*** AVAILABLE DATA ***

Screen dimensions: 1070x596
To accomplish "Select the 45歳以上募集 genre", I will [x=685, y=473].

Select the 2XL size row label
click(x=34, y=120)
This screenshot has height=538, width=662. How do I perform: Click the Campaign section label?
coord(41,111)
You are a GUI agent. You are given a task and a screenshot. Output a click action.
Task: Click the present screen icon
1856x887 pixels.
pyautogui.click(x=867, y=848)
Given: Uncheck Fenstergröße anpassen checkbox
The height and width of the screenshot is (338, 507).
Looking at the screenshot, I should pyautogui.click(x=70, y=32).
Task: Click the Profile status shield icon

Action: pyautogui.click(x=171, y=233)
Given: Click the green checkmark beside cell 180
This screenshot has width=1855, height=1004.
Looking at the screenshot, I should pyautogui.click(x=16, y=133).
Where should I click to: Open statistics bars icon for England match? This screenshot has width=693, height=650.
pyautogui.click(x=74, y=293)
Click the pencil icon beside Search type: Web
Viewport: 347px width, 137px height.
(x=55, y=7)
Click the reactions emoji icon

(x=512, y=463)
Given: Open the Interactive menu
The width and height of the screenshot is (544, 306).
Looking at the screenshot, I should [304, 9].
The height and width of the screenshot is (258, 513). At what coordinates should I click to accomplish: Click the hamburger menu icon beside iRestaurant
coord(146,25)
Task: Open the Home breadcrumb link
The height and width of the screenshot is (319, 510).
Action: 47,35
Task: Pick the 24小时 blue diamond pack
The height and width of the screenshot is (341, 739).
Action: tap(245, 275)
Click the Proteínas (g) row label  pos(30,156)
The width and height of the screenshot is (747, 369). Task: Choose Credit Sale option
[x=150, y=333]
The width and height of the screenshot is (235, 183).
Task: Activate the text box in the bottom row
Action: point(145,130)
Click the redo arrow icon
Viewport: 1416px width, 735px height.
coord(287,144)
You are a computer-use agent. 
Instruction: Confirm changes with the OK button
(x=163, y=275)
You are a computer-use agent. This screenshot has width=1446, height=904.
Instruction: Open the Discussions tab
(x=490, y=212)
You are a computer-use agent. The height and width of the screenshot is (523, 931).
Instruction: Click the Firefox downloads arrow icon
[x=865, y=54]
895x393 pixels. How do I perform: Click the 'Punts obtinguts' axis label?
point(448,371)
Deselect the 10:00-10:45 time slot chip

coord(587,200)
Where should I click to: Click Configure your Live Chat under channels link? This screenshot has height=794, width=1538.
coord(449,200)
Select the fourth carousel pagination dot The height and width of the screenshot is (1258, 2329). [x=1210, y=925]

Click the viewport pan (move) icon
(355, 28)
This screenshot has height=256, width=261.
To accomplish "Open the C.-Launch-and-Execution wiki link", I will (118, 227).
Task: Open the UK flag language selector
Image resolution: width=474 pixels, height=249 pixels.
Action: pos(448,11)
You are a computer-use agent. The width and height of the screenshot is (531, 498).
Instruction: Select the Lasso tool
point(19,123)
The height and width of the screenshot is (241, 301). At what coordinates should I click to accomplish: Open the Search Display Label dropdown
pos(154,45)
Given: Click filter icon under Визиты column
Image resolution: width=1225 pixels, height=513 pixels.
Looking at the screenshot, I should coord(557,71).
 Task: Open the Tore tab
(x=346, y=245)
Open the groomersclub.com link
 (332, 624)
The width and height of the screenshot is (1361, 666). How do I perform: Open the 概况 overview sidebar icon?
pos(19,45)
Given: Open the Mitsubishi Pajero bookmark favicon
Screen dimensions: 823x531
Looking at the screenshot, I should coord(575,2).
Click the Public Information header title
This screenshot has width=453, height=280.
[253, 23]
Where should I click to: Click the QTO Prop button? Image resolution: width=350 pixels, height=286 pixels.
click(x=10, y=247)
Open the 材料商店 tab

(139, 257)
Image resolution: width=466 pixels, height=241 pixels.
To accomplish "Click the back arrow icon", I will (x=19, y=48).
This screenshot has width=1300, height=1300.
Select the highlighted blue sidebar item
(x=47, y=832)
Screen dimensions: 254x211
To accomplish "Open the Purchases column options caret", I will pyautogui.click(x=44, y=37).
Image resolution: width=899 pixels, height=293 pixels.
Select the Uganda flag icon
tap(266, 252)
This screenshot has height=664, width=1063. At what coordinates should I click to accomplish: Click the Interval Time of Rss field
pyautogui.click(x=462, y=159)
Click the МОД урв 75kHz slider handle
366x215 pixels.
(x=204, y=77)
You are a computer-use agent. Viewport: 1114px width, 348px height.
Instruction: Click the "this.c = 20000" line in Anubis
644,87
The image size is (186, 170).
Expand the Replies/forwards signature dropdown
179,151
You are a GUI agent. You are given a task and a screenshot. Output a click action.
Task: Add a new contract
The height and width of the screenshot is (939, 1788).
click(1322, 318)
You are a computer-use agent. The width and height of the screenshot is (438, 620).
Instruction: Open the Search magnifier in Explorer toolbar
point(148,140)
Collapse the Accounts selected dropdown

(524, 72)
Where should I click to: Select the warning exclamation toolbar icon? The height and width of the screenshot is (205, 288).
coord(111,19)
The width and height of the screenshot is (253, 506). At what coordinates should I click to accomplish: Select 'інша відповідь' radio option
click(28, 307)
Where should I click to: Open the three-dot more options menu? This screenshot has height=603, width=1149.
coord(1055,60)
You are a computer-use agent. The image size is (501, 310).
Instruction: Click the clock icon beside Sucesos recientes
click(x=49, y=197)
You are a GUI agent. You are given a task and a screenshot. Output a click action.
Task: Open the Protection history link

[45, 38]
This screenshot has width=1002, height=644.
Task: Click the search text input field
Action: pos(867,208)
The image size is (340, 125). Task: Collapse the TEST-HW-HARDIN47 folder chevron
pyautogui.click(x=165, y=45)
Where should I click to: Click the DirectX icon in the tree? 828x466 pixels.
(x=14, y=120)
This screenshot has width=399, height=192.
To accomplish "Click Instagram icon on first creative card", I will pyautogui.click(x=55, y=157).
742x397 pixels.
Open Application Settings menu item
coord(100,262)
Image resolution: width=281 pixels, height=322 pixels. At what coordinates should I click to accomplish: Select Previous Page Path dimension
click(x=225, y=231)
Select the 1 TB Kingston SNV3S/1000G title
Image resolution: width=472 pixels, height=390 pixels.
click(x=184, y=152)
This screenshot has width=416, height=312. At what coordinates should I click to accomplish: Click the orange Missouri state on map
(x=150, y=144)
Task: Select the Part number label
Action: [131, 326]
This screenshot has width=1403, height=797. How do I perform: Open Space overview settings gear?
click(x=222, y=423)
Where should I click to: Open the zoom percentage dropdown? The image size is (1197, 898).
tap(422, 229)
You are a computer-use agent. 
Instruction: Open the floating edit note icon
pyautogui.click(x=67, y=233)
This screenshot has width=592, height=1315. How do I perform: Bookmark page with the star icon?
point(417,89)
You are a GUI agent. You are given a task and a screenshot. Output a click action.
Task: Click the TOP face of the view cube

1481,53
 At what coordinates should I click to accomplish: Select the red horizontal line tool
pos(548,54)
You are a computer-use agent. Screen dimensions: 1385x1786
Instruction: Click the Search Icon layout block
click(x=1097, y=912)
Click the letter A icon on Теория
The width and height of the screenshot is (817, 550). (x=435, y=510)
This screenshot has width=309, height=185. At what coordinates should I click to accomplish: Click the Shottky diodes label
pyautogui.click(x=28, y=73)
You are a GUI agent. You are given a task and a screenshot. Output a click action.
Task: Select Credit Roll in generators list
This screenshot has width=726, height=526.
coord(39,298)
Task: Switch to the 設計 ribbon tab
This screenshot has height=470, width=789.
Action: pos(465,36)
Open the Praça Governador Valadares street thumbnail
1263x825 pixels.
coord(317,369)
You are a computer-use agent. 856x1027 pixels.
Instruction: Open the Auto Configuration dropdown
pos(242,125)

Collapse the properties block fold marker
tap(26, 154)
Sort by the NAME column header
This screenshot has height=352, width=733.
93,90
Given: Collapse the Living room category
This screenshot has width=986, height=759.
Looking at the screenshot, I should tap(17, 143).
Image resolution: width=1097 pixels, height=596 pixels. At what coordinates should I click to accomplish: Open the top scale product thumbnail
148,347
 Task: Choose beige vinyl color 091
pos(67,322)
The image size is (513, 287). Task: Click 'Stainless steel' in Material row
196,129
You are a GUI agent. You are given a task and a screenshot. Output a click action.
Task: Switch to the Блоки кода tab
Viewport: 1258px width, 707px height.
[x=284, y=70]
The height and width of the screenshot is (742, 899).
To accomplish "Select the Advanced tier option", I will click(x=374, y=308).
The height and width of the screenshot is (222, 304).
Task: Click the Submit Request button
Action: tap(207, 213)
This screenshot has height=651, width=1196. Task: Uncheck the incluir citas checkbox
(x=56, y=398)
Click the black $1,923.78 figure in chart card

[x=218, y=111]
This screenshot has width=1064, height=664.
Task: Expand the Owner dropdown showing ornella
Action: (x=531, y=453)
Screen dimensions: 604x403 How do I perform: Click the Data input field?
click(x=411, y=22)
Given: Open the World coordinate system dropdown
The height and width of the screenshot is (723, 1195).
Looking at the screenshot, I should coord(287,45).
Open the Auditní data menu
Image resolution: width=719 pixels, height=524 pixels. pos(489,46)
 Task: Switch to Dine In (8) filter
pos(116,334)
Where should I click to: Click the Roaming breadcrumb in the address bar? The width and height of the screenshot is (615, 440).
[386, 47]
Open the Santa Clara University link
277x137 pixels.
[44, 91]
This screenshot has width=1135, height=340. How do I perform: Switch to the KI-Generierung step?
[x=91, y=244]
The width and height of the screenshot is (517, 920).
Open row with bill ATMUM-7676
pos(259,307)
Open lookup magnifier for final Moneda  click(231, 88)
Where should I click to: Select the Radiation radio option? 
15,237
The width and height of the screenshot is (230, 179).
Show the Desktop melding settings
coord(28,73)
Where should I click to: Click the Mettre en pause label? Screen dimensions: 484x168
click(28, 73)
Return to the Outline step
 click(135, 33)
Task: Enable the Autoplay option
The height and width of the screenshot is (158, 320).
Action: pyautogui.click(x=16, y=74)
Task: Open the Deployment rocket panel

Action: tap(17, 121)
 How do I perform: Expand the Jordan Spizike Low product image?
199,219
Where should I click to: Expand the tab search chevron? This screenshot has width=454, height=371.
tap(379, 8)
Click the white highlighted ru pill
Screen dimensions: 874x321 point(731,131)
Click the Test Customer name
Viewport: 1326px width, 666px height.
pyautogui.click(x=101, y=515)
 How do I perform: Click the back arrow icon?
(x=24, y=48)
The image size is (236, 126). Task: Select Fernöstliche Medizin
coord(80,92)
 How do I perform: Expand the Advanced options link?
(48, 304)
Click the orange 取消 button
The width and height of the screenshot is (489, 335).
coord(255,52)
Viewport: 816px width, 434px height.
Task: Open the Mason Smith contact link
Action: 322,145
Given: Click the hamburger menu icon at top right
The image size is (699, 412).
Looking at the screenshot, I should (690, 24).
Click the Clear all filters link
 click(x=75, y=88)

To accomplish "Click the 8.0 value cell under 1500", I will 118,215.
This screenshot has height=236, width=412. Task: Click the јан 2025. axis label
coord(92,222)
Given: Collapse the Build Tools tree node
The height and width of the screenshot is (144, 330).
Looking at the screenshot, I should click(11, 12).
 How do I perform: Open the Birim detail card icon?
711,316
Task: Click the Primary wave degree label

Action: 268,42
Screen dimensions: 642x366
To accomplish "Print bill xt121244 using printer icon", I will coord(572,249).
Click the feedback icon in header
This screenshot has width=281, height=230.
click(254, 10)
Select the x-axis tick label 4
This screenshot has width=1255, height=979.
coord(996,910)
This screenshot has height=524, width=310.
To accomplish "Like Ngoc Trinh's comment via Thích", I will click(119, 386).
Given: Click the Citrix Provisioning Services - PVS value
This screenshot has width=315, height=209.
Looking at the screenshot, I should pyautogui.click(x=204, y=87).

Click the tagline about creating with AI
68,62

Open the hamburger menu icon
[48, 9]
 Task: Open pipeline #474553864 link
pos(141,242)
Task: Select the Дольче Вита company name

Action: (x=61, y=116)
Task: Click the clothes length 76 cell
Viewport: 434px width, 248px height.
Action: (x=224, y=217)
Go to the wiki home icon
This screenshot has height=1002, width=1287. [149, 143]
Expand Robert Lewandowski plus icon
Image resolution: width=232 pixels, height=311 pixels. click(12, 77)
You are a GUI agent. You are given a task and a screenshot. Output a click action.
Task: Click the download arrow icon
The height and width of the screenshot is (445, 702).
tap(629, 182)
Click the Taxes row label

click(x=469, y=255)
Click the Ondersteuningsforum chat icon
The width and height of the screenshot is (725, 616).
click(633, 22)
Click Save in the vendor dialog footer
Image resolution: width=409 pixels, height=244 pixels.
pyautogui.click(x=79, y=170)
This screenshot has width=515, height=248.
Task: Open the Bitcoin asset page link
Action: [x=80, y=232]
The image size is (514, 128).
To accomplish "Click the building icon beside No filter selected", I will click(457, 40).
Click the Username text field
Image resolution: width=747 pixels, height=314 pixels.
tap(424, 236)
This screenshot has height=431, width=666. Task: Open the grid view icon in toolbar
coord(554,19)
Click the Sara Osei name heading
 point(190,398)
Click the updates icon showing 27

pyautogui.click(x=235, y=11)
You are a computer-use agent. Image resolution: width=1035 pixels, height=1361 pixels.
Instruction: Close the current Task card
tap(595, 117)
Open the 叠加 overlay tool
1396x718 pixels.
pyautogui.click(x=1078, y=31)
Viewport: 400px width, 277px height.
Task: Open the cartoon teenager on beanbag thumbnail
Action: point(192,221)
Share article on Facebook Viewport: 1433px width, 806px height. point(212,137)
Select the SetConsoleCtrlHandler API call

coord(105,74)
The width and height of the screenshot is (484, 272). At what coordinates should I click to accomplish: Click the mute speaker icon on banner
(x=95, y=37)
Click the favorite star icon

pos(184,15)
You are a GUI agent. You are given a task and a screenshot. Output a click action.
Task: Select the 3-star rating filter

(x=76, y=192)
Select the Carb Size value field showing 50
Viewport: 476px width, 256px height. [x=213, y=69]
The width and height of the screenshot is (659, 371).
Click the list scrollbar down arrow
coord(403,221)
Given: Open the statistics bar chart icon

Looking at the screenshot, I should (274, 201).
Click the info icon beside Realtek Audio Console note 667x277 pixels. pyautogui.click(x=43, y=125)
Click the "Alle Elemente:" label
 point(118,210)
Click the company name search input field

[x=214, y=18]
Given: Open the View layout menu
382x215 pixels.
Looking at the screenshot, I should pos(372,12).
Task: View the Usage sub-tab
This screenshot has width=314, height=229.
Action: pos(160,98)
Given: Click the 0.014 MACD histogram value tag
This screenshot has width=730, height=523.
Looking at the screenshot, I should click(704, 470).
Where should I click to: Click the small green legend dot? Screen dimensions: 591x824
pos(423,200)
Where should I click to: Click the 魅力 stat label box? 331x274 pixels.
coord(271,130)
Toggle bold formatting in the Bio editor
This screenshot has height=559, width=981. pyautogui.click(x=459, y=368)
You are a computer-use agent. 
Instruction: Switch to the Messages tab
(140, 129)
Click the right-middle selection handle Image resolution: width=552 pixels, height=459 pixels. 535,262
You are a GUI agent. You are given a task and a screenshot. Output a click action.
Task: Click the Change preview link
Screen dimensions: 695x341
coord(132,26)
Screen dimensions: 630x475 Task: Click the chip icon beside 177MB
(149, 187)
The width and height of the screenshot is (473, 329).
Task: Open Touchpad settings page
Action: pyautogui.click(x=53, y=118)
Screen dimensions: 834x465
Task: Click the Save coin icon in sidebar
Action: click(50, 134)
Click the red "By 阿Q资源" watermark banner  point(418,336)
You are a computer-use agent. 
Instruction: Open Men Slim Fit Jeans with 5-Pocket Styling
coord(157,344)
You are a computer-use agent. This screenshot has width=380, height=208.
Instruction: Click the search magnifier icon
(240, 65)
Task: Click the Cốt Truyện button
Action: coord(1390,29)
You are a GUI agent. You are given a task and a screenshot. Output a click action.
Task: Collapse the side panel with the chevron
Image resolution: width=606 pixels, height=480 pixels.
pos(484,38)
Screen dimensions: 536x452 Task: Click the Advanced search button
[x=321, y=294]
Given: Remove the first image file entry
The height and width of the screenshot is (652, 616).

*** End of AVAILABLE DATA ***

**AIM OF THE EXERCISE**
Print the lines above from the one with "The width and height of the screenshot is (544, 306)." through the one with "You are a computer-use agent. The height", both included, exactly as written and nothing more.

**ANSWER SPACE**
The width and height of the screenshot is (544, 306).
Looking at the screenshot, I should [304, 9].
The height and width of the screenshot is (258, 513). At what coordinates should I click to accomplish: Click the hamburger menu icon beside iRestaurant
coord(146,25)
Task: Open the Home breadcrumb link
The height and width of the screenshot is (319, 510).
Action: 47,35
Task: Pick the 24小时 blue diamond pack
The height and width of the screenshot is (341, 739).
Action: tap(245, 275)
Click the Proteínas (g) row label  pos(30,156)
The width and height of the screenshot is (747, 369). Task: Choose Credit Sale option
[x=150, y=333]
The width and height of the screenshot is (235, 183).
Task: Activate the text box in the bottom row
Action: point(145,130)
Click the redo arrow icon
Viewport: 1416px width, 735px height.
coord(287,144)
You are a computer-use agent. 
Instruction: Confirm changes with the OK button
(x=163, y=275)
You are a computer-use agent. This screenshot has width=1446, height=904.
Instruction: Open the Discussions tab
(x=490, y=212)
You are a computer-use agent. The height and width of the screenshot is (523, 931).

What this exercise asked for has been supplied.